An important detail many buyers miss: the FHA appraisal is tied to the property’s FHA case number, not to you personally. If you walk away and another buyer tries to use an FHA loan on the same property, that buyer will generally be stuck with your appraisal for the remainder of its validity period. Sellers are aware of this, which can give you leverage when negotiating after a low appraisal.

How Long an FHA Appraisal Stays Valid

An FHA appraisal is valid for 180 days from the date the appraiser inspected the property.3U.S. Department of Housing and Urban Development. FHA INFO 2022-71 FHA Implements Revised Appraisal Validity Period Guidance If your loan has not closed within that window, the original report expires and can no longer be used.
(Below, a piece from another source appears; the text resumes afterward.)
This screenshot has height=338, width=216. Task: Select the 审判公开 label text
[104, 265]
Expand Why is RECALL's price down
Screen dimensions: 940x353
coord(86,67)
Before the 180-day period runs out, you can request an appraisal update. The appraiser revisits the property to confirm conditions have not deteriorated and that market values remain stable. An update typically costs less than the original appraisal — usually in the $150 to $300 range — and extends the usable life of the original report to one year from the date of the initial inspection.3U.S. Department of Housing and Urban Development. FHA INFO 2022-71 FHA Implements Revised Appraisal Validity Period Guidance If the 180-day window passes without an update, you will need a brand-new appraisal at full cost.

Ways to Reduce Your Total Appraisal Costs

While you cannot shop around for your own appraiser — lenders use appraisal management companies to assign one independently — you can take steps to minimize the overall expense:

  • Close on time: Delays that push you past the 180-day validity window mean paying for an update or an entirely new appraisal. Staying on schedule with your lender avoids this added cost.
  • Prepare the property: If you are the seller, making sure the home is accessible and addressing obvious safety issues (working smoke detectors, handrails, no peeling paint) before the appraiser visits reduces the chance of a required re-inspection.
  • Negotiate seller contributions: Ask the seller to cover the appraisal as part of their closing-cost contribution, staying within the six percent cap.1U.S. Department of Housing and Urban Development. FHA Single Family Housing Policy Handbook
  • Compare lender estimates: Although you cannot choose the appraiser, different lenders use different appraisal management companies with different fee schedules. Comparing Loan Estimate forms from multiple lenders lets you see which one quotes a lower appraisal fee.